(Extract to read)
Given our city’s longtime fascination with all things brown, it was inevitable the day would come when we would have a Kentucky Derby horse named Big Brown. This animal is named for UPS, our city’s leading employer, and will take an unbeaten record – three wins in three starts – into the 133rd Derby on Saturday May 3.
I guess his credentials are good enough to get him an invitation to the ultra-snooty Barnstable-Brown Party, although he might need a good word from Owsley Brown, Phyllis George Brown or Bad, Bad Leroy Brown to merit a canter down the red carpet. (Red? How in the hell did red get in here?)
I’d recommend that his owners stay at the Brown Hotel, which was built and operated by the philanthropist and horse owner J. Graham Brown, a statue of whom is right outside the hotel’s entrance. He ran two utterly unremarkable horses in the Derby, Snuzzle finishing 15th to Count Turf in 1951 and On the Metal struggling home 10th to Carry Back a decade later.
Over the years many horsemen and sports writers have stayed at the Brown, including Ralph Lowe, who dreamed the night before the 1957 that jockey Bill Shoemaker would cost his Gallant Man the Derby by misjudging the finish line. The next day, that’s exactly what happened.
If the owners don’t fancy the Brown, perhaps they have the connections to get into that relatively new avant-garde joint on Main Street that’s owned by Laura Lee Brown and her husband, Drew “Bundini” Brown.
Wait a minute. That’s not right. Bundini was Muhammad Ali’s sidekick, and he’s one of the featured attractions at the museum on Main Street that houses Owsley Brown Frazier’s weapons and armor collection.
Ooops! Wrong again. Getting our Browns mixed up here. Thank heavens the baseball player who used the first bat manufactured by Hillerich & Bradsby was Pete Browning. Had he been Pete Brown, we’d be in even more do-doo than we already are.

Entries from a dataset
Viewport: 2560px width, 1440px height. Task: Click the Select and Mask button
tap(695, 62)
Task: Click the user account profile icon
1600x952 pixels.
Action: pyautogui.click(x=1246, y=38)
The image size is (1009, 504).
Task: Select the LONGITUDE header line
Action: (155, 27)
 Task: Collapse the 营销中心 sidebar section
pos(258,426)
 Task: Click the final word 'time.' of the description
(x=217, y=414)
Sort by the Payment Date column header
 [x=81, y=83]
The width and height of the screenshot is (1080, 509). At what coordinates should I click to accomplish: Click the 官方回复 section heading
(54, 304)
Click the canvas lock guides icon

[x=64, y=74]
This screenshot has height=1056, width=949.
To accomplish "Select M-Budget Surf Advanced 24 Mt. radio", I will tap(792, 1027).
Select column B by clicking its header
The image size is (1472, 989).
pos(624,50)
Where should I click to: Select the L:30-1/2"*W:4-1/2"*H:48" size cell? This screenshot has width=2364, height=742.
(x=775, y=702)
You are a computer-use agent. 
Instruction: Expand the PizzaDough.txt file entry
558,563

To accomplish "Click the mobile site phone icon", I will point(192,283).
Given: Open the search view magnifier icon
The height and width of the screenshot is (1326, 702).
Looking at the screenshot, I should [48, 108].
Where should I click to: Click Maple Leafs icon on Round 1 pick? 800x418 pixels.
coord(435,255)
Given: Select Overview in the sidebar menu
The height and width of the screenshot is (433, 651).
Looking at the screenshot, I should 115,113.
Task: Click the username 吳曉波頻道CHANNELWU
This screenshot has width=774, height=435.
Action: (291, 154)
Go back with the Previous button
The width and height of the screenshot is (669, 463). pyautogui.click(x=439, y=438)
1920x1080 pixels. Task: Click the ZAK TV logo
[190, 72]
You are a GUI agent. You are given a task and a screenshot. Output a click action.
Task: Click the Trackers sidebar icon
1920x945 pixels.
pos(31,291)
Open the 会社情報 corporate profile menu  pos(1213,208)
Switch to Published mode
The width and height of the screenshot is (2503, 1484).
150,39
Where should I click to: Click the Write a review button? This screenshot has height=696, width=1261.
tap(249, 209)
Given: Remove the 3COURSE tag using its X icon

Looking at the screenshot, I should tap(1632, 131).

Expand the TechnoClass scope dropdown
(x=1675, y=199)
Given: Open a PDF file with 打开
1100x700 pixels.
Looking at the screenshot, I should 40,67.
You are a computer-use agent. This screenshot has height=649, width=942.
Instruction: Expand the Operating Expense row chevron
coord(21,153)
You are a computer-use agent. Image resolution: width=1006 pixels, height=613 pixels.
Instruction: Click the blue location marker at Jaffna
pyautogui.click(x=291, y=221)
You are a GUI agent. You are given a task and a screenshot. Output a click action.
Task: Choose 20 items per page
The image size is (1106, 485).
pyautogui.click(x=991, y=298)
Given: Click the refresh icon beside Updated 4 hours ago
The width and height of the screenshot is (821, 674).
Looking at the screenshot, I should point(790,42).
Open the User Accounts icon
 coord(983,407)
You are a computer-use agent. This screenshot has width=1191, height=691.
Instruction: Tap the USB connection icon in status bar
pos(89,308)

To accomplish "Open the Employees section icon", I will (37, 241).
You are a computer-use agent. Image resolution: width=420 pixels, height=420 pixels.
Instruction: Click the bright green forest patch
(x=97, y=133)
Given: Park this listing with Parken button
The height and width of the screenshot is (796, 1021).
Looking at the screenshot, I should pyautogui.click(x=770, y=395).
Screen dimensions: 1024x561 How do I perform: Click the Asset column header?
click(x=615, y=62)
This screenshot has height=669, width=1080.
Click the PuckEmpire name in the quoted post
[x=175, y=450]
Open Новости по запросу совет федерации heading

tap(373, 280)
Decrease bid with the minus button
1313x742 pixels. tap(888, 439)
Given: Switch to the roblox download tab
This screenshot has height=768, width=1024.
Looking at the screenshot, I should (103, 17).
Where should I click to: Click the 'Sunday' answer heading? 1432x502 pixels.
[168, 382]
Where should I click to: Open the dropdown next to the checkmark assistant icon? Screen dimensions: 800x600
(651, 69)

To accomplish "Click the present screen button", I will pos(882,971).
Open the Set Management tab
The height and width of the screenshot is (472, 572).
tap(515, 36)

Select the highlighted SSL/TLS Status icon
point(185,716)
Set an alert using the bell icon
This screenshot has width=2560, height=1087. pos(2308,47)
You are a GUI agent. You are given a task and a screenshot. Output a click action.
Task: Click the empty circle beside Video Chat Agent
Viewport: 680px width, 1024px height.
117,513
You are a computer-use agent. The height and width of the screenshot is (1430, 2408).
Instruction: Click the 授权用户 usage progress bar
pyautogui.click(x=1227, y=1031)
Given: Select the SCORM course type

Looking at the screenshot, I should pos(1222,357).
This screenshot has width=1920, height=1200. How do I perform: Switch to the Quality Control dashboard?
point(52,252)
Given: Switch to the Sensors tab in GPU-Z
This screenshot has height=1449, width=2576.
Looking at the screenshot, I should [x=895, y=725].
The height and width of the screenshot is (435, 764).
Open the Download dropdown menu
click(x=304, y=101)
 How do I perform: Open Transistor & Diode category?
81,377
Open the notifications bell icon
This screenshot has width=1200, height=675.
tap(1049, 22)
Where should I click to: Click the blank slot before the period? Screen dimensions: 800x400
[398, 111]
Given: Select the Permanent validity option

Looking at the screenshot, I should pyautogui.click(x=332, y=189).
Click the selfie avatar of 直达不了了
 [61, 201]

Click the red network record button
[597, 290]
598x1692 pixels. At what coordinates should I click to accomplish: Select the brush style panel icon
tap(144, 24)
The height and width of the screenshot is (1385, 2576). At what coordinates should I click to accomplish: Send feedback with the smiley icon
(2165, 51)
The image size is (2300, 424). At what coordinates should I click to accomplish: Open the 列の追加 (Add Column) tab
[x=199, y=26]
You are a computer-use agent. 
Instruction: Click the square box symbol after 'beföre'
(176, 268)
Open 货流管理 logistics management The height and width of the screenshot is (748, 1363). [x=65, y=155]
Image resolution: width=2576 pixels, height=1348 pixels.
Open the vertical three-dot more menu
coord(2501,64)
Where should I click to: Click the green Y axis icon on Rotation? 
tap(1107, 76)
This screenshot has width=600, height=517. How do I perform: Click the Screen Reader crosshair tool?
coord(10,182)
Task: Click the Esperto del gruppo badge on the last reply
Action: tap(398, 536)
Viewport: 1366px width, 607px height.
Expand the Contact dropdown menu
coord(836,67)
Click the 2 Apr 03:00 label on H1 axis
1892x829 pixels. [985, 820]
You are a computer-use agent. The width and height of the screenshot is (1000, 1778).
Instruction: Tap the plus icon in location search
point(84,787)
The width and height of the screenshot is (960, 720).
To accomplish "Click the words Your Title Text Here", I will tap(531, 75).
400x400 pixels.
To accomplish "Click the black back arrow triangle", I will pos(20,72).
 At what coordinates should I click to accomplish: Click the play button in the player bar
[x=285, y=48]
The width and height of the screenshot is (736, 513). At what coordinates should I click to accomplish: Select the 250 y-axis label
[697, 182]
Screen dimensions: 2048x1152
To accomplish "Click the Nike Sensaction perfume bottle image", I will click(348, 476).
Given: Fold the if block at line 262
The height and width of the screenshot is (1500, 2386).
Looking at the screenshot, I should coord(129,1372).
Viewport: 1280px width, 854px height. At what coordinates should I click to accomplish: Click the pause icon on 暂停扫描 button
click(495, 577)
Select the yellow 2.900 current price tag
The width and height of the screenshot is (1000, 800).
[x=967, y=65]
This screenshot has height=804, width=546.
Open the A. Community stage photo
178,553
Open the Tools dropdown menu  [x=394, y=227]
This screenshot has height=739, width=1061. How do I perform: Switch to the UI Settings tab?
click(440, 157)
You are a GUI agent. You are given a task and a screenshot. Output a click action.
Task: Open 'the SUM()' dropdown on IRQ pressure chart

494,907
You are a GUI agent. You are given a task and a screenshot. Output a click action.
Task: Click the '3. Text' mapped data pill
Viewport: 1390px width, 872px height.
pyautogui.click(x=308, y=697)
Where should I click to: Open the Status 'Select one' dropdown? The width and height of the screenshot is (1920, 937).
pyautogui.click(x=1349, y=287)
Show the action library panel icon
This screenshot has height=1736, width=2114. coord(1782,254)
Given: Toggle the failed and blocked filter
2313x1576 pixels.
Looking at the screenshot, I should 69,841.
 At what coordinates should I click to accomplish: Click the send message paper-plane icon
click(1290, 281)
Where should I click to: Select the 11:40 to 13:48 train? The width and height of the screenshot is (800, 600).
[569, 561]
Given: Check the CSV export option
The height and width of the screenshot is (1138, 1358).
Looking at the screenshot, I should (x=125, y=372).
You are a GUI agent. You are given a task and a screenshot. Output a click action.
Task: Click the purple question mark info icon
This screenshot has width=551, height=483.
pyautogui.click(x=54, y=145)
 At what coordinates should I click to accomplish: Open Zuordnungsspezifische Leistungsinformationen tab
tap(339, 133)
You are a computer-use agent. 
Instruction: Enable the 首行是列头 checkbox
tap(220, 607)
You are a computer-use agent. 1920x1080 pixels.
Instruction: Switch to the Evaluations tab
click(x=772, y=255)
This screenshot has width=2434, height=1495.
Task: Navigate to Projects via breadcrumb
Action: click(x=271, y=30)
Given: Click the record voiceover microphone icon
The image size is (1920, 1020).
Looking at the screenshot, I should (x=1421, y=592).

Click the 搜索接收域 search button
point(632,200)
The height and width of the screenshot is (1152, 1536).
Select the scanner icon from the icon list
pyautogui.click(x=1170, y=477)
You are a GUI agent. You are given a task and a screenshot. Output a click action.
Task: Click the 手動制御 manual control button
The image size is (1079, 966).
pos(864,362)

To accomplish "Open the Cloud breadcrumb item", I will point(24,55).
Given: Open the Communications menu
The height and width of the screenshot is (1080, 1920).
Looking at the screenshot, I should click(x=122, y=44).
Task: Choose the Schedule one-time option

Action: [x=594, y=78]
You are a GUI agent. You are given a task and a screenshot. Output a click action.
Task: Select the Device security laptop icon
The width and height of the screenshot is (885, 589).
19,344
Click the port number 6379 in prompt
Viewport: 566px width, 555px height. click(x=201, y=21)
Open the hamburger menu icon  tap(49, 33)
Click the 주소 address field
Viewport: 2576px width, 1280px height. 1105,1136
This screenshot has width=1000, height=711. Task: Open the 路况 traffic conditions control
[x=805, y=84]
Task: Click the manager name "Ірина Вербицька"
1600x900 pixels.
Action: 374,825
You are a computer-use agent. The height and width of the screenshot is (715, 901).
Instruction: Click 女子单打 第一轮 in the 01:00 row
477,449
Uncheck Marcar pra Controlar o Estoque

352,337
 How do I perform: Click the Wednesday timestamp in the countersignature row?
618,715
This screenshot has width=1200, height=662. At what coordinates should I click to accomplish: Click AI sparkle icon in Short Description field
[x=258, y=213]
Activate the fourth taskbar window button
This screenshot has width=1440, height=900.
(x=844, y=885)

(Given instruction 1)
In the column about Big Brown, what record will the horse carry into the Derby?
(Given instruction 2)
Please return the passage of the column about Big Brown starting at "Wait a minute." and ending at "and armor collection.".

(Exercise response 1)
An unbeaten record of three wins in three starts.

(Exercise response 2)
Wait a minute. That’s not right. Bundini was Muhammad Ali’s sidekick, and he’s one of the featured attractions at the museum on Main Street that houses Owsley Brown Frazier’s weapons and armor collection.